▶ **Exercise**:
Output each entry in full so that the result matches the data exactly.

(Items listed in a dataset)
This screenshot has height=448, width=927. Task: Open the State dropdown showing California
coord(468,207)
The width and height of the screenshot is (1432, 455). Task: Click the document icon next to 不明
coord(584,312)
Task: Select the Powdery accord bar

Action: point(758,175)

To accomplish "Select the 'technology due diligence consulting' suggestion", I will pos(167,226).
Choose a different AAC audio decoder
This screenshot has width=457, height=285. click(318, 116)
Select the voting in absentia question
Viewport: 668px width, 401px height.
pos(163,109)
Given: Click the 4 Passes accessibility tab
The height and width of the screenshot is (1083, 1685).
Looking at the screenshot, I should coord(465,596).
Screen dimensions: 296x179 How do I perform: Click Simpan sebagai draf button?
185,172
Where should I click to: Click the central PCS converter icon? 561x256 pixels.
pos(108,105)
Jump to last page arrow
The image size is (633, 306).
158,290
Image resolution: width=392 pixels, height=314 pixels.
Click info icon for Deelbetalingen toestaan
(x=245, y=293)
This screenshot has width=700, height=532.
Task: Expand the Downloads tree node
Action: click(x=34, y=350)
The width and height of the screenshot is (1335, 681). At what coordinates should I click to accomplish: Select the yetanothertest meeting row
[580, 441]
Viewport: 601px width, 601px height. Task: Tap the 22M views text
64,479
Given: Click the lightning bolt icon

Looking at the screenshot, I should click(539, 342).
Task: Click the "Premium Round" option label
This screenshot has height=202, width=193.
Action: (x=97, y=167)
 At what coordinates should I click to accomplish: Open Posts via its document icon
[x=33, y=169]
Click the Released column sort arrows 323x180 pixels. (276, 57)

▶ **Solution for this exercise**:
This screenshot has height=448, width=927. Task: Open the State dropdown showing California
coord(468,207)
The width and height of the screenshot is (1432, 455). Task: Click the document icon next to 不明
coord(584,312)
Task: Select the Powdery accord bar

Action: point(758,175)

To accomplish "Select the 'technology due diligence consulting' suggestion", I will pos(167,226).
Choose a different AAC audio decoder
This screenshot has width=457, height=285. click(318, 116)
Select the voting in absentia question
Viewport: 668px width, 401px height.
pos(163,109)
Given: Click the 4 Passes accessibility tab
The height and width of the screenshot is (1083, 1685).
Looking at the screenshot, I should coord(465,596).
Screen dimensions: 296x179 How do I perform: Click Simpan sebagai draf button?
185,172
Where should I click to: Click the central PCS converter icon? 561x256 pixels.
pos(108,105)
Jump to last page arrow
The image size is (633, 306).
158,290
Image resolution: width=392 pixels, height=314 pixels.
Click info icon for Deelbetalingen toestaan
(x=245, y=293)
This screenshot has width=700, height=532.
Task: Expand the Downloads tree node
Action: click(x=34, y=350)
The width and height of the screenshot is (1335, 681). At what coordinates should I click to accomplish: Select the yetanothertest meeting row
[580, 441]
Viewport: 601px width, 601px height. Task: Tap the 22M views text
64,479
Given: Click the lightning bolt icon

Looking at the screenshot, I should click(539, 342).
Task: Click the "Premium Round" option label
This screenshot has height=202, width=193.
Action: (x=97, y=167)
 At what coordinates should I click to accomplish: Open Posts via its document icon
[x=33, y=169]
Click the Released column sort arrows 323x180 pixels. (276, 57)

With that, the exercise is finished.